Investment in Cannibal™ Technology Saves Community Money

Challenge

In 1998, a small Georgia community began operating a Sequencing Batch Reactor wastewater treatment plant (WWTP). Unique to the 1-mgd facility was the fact it was built without any biological solids handling equipment. Rising costs associated with handling the biosolids from an existing oxidation ditch facility was the motivating force behind the need to curb these costs as early as the design stage.  Because the town was far too familiar with the cost of sludge hauling, tipping fees, labor, and the rising costs of polymers and energy, it was determined to find a solution that would keep these costs to a minimum for their new facility.

Solution

The solution was found in the Siemens technology known as the Cannibalsolids reduction process.  The Cannibal process played a prominent role in the WWTP design from the onset.  The Cannibal process became operable in August 1998.   

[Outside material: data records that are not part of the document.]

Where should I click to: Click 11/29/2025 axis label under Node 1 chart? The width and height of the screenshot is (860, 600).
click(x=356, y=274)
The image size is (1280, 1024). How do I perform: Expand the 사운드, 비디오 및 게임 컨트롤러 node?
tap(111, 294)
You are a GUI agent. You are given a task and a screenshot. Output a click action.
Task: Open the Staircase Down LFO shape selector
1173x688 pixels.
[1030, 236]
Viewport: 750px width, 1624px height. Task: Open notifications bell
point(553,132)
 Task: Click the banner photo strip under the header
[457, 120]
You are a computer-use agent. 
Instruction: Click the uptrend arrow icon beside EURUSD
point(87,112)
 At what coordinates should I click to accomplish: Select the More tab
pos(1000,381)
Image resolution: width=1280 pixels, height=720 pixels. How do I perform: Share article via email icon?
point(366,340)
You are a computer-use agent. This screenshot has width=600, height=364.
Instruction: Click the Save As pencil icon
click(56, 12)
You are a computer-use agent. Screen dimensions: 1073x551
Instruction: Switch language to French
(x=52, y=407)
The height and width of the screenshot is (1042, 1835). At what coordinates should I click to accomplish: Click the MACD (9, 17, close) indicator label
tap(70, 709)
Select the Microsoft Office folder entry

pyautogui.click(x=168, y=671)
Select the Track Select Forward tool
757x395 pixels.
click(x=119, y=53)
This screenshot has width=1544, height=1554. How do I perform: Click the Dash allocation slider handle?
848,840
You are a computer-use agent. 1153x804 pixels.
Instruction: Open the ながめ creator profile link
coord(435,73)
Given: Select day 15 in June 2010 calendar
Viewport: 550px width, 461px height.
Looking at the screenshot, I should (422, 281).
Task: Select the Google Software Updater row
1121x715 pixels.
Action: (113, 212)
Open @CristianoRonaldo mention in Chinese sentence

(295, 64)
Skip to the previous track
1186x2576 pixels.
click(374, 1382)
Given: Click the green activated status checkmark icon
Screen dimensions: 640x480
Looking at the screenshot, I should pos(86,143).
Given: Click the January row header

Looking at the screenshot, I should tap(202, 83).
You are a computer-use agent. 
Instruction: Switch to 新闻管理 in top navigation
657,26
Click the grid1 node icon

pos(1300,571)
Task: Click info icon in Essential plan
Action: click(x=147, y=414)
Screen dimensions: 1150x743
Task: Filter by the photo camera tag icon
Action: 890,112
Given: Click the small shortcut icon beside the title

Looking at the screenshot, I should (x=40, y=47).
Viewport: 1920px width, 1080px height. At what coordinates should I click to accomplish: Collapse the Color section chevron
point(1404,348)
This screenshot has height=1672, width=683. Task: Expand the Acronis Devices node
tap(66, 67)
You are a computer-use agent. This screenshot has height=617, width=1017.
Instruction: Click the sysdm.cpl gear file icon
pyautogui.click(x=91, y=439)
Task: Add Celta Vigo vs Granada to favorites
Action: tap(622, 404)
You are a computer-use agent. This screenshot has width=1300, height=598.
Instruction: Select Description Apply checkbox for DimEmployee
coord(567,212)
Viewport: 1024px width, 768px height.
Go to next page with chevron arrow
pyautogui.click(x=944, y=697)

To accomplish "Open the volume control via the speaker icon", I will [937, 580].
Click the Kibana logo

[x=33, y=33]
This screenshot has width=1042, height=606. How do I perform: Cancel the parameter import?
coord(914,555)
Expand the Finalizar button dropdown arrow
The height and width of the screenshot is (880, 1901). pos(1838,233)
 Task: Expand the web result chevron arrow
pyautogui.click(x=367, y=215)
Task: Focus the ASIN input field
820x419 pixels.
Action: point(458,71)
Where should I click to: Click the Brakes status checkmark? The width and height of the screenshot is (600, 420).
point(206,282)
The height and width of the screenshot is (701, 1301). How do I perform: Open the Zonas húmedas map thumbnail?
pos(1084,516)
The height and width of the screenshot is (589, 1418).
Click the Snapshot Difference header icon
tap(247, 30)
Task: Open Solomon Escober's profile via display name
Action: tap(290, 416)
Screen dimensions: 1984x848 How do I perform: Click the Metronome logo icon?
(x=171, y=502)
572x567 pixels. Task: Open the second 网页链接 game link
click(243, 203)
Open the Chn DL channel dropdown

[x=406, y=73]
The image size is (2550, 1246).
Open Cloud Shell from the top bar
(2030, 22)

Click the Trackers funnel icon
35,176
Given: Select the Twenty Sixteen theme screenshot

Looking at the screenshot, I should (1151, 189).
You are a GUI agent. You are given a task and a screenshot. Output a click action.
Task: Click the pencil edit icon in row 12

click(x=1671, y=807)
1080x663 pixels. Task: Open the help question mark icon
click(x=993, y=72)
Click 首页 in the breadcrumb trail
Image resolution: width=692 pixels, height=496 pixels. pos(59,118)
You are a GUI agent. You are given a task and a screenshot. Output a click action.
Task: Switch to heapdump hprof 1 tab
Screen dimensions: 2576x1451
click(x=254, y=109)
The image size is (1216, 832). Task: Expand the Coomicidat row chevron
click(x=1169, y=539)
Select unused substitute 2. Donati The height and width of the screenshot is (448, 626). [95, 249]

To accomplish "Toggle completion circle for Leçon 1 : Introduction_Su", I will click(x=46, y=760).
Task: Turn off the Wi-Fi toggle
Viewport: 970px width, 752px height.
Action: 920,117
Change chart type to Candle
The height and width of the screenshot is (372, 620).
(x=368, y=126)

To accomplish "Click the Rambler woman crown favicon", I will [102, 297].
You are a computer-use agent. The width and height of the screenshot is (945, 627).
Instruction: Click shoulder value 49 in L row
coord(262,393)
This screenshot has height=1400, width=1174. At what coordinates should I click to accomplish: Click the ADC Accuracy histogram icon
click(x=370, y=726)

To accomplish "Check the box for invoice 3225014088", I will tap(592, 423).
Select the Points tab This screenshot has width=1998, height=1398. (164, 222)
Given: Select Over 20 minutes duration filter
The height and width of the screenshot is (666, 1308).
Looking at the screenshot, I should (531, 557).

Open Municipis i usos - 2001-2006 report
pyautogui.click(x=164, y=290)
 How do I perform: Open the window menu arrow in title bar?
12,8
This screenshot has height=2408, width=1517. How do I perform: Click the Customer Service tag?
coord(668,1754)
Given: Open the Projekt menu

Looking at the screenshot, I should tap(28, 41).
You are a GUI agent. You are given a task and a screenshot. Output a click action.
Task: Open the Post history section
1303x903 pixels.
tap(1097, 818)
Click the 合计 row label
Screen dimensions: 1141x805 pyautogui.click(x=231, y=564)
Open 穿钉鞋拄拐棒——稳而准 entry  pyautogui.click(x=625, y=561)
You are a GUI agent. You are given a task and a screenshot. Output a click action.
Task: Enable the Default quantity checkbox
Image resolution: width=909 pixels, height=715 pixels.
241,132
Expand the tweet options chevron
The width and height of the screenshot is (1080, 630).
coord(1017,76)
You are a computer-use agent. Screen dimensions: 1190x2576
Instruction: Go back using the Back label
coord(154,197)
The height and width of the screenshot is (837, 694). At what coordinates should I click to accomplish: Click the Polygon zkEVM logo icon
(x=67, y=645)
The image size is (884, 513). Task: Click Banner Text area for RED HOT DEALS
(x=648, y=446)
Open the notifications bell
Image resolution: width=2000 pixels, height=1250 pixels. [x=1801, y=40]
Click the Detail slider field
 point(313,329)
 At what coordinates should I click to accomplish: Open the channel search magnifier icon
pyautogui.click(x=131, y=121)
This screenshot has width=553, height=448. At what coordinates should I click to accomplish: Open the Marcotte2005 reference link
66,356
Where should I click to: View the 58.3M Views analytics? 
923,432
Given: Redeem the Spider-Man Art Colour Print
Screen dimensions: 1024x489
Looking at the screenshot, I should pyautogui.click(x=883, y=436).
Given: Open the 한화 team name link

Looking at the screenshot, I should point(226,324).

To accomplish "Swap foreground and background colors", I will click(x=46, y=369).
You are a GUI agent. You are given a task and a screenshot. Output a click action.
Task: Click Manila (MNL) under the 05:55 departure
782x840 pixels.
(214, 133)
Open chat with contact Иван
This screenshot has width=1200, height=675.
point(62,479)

The Cannibal process is unique in that it combines conventional activated sludge treatment with a smaller, separate sidestream system to recycle and restructure the bacterial population until all excess biological material is completely broken down and degraded. Through the Cannibal solids reduction process, routine biological wasting is eliminated. A portion of the return sludge is pumped to a sidestream bioreactor where the mixed liquor is converted from an aerobic-dominant population to a facultative-dominant population.  By carefully controlling the environment, aerobic bacteria are selectively destroyed in this sidestream reactor while enabling the low-yield, facultative bacteria to breakdown and utilize the remains of the aerobes and their byproducts.  

With the Cannibal process, mixed liquor from the sidestream bioreactor is not “wasted” from the plant, as it would occur in a typical digester.  The mixed liquor is recycled back to the main treatment process where the facultative bacteria, in turn, are out-competed by the aerobic bacteria and subsequently broken down in the alternating environments of the aerobic treatment process and the sidestream bioreactor.  A steady-state balance between selection and destruction is developed between the sidestream bioreactor and the main treatment process resulting in no net biological solids produced. 

Grit and other inert materials are removed from the process through the use of a patented solids separation module on the return sludge line. Without routine wasting this material would build-up in the plant.  An occasional purge will be required to remove the build-up of fines and the inerts that are not removed through the solids separation module.

Result

Since the Cannibal™ process came online, the plant has wasted biological solids only twice; once in the spring of 2003, after four years of operation, and again in April of 2004. Routine biological solids wasting has been eliminated. The result is a consistent, high quality effluent and an investment payback in less than 3 years.